- _Task_
Transcribe the entries in full, keeping each word as it is.
── Data provided
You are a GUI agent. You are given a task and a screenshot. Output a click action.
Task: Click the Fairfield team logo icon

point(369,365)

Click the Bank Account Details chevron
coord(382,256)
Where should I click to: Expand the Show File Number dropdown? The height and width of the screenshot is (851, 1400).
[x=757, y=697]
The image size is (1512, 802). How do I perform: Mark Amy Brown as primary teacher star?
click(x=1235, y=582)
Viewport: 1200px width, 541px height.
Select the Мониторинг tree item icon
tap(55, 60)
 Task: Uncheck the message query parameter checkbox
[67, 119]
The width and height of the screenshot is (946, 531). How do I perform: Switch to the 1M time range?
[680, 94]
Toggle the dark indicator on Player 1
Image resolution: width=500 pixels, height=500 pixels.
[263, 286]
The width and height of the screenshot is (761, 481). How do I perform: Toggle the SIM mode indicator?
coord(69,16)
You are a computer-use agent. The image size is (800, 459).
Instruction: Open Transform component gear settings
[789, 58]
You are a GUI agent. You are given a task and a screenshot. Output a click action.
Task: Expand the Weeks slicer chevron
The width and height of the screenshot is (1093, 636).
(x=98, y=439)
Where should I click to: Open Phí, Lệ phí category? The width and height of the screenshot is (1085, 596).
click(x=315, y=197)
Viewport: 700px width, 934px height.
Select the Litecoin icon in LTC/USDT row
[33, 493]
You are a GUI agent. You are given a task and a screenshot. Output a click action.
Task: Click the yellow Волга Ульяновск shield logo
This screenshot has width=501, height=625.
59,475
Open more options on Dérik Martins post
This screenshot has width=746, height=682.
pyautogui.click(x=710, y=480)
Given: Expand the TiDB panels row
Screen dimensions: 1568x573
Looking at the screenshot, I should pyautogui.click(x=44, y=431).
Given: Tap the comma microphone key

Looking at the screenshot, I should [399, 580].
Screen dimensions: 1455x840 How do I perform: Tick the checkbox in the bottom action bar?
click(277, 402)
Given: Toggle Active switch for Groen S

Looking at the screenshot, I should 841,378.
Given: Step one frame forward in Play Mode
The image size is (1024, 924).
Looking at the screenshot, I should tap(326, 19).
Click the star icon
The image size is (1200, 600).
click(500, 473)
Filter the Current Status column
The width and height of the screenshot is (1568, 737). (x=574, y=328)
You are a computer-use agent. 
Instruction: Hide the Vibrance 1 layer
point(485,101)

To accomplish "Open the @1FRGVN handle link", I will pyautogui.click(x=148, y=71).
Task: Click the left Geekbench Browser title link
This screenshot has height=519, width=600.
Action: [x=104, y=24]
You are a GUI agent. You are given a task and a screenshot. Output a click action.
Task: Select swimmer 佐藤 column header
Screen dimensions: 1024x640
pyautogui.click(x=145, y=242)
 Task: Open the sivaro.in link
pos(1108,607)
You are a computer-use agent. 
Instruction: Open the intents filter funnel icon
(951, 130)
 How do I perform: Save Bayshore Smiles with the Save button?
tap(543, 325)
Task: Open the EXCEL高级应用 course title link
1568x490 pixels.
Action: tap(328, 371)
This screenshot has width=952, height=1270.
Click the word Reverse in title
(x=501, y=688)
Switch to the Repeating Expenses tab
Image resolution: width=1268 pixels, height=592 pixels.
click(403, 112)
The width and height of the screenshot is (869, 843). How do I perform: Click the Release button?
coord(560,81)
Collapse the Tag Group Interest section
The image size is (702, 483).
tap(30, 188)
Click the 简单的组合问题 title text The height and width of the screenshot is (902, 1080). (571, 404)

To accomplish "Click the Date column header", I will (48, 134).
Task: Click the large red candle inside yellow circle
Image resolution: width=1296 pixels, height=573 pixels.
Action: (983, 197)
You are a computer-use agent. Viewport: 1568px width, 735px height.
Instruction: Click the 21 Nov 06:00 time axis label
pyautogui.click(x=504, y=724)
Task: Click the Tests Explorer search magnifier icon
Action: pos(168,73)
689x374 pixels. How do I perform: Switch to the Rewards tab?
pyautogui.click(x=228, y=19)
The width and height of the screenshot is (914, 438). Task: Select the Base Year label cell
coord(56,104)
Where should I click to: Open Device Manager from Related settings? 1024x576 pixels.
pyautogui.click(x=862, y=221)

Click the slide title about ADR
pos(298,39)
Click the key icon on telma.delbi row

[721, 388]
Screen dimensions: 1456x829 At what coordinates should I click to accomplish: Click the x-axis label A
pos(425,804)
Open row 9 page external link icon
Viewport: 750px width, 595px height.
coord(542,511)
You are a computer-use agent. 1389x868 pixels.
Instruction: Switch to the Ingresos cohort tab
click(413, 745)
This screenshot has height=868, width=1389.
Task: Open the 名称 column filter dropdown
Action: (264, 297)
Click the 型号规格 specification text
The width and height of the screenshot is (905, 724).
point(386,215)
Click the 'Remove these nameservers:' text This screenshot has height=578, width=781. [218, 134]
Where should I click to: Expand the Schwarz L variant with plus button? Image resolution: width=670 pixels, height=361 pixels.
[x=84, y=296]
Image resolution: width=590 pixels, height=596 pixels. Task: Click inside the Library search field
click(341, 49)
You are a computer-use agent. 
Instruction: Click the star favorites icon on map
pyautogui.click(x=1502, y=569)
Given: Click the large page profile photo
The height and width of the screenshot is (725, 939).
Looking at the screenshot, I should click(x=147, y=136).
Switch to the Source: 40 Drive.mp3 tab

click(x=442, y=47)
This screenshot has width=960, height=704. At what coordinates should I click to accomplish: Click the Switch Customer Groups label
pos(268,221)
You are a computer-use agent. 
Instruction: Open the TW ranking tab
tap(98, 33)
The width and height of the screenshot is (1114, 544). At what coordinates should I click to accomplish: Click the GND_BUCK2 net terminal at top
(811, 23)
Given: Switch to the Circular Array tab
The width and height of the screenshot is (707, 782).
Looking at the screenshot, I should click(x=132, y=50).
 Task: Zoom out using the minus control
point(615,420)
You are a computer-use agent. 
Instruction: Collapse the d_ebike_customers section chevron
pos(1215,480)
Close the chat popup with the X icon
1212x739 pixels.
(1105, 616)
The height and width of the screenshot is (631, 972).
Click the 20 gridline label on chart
────
- _Output for this exercise_
You are a GUI agent. You are given a task and a screenshot. Output a click action.
Task: Click the Fairfield team logo icon

point(369,365)

Click the Bank Account Details chevron
coord(382,256)
Where should I click to: Expand the Show File Number dropdown? The height and width of the screenshot is (851, 1400).
[x=757, y=697]
The image size is (1512, 802). How do I perform: Mark Amy Brown as primary teacher star?
click(x=1235, y=582)
Viewport: 1200px width, 541px height.
Select the Мониторинг tree item icon
tap(55, 60)
 Task: Uncheck the message query parameter checkbox
[67, 119]
The width and height of the screenshot is (946, 531). How do I perform: Switch to the 1M time range?
[680, 94]
Toggle the dark indicator on Player 1
Image resolution: width=500 pixels, height=500 pixels.
[263, 286]
The width and height of the screenshot is (761, 481). How do I perform: Toggle the SIM mode indicator?
coord(69,16)
You are a computer-use agent. The image size is (800, 459).
Instruction: Open Transform component gear settings
[789, 58]
You are a GUI agent. You are given a task and a screenshot. Output a click action.
Task: Expand the Weeks slicer chevron
The width and height of the screenshot is (1093, 636).
(x=98, y=439)
Where should I click to: Open Phí, Lệ phí category? The width and height of the screenshot is (1085, 596).
click(x=315, y=197)
Viewport: 700px width, 934px height.
Select the Litecoin icon in LTC/USDT row
[33, 493]
You are a GUI agent. You are given a task and a screenshot. Output a click action.
Task: Click the yellow Волга Ульяновск shield logo
This screenshot has width=501, height=625.
59,475
Open more options on Dérik Martins post
This screenshot has width=746, height=682.
pyautogui.click(x=710, y=480)
Given: Expand the TiDB panels row
Screen dimensions: 1568x573
Looking at the screenshot, I should pyautogui.click(x=44, y=431).
Given: Tap the comma microphone key

Looking at the screenshot, I should [399, 580].
Screen dimensions: 1455x840 How do I perform: Tick the checkbox in the bottom action bar?
click(277, 402)
Given: Toggle Active switch for Groen S

Looking at the screenshot, I should 841,378.
Given: Step one frame forward in Play Mode
The image size is (1024, 924).
Looking at the screenshot, I should tap(326, 19).
Click the star icon
The image size is (1200, 600).
click(500, 473)
Filter the Current Status column
The width and height of the screenshot is (1568, 737). (x=574, y=328)
You are a computer-use agent. 
Instruction: Hide the Vibrance 1 layer
point(485,101)

To accomplish "Open the @1FRGVN handle link", I will pyautogui.click(x=148, y=71).
Task: Click the left Geekbench Browser title link
This screenshot has height=519, width=600.
Action: [x=104, y=24]
You are a GUI agent. You are given a task and a screenshot. Output a click action.
Task: Select swimmer 佐藤 column header
Screen dimensions: 1024x640
pyautogui.click(x=145, y=242)
 Task: Open the sivaro.in link
pos(1108,607)
You are a computer-use agent. 
Instruction: Open the intents filter funnel icon
(951, 130)
 How do I perform: Save Bayshore Smiles with the Save button?
tap(543, 325)
Task: Open the EXCEL高级应用 course title link
1568x490 pixels.
Action: tap(328, 371)
This screenshot has width=952, height=1270.
Click the word Reverse in title
(x=501, y=688)
Switch to the Repeating Expenses tab
Image resolution: width=1268 pixels, height=592 pixels.
click(403, 112)
The width and height of the screenshot is (869, 843). How do I perform: Click the Release button?
coord(560,81)
Collapse the Tag Group Interest section
The image size is (702, 483).
tap(30, 188)
Click the 简单的组合问题 title text The height and width of the screenshot is (902, 1080). (571, 404)

To accomplish "Click the Date column header", I will (48, 134).
Task: Click the large red candle inside yellow circle
Image resolution: width=1296 pixels, height=573 pixels.
Action: (983, 197)
You are a computer-use agent. Viewport: 1568px width, 735px height.
Instruction: Click the 21 Nov 06:00 time axis label
pyautogui.click(x=504, y=724)
Task: Click the Tests Explorer search magnifier icon
Action: pos(168,73)
689x374 pixels. How do I perform: Switch to the Rewards tab?
pyautogui.click(x=228, y=19)
The width and height of the screenshot is (914, 438). Task: Select the Base Year label cell
coord(56,104)
Where should I click to: Open Device Manager from Related settings? 1024x576 pixels.
pyautogui.click(x=862, y=221)

Click the slide title about ADR
pos(298,39)
Click the key icon on telma.delbi row

[721, 388]
Screen dimensions: 1456x829 At what coordinates should I click to accomplish: Click the x-axis label A
pos(425,804)
Open row 9 page external link icon
Viewport: 750px width, 595px height.
coord(542,511)
You are a computer-use agent. 1389x868 pixels.
Instruction: Switch to the Ingresos cohort tab
click(413, 745)
This screenshot has height=868, width=1389.
Task: Open the 名称 column filter dropdown
Action: (264, 297)
Click the 型号规格 specification text
The width and height of the screenshot is (905, 724).
point(386,215)
Click the 'Remove these nameservers:' text This screenshot has height=578, width=781. [218, 134]
Where should I click to: Expand the Schwarz L variant with plus button? Image resolution: width=670 pixels, height=361 pixels.
[x=84, y=296]
Image resolution: width=590 pixels, height=596 pixels. Task: Click inside the Library search field
click(341, 49)
You are a computer-use agent. 
Instruction: Click the star favorites icon on map
pyautogui.click(x=1502, y=569)
Given: Click the large page profile photo
The height and width of the screenshot is (725, 939).
Looking at the screenshot, I should click(x=147, y=136).
Switch to the Source: 40 Drive.mp3 tab

click(x=442, y=47)
This screenshot has width=960, height=704. At what coordinates should I click to accomplish: Click the Switch Customer Groups label
pos(268,221)
You are a computer-use agent. 
Instruction: Open the TW ranking tab
tap(98, 33)
The width and height of the screenshot is (1114, 544). At what coordinates should I click to accomplish: Click the GND_BUCK2 net terminal at top
(811, 23)
Given: Switch to the Circular Array tab
The width and height of the screenshot is (707, 782).
Looking at the screenshot, I should click(x=132, y=50).
 Task: Zoom out using the minus control
point(615,420)
You are a computer-use agent. 
Instruction: Collapse the d_ebike_customers section chevron
pos(1215,480)
Close the chat popup with the X icon
1212x739 pixels.
(1105, 616)
The height and width of the screenshot is (631, 972).
Click the 20 gridline label on chart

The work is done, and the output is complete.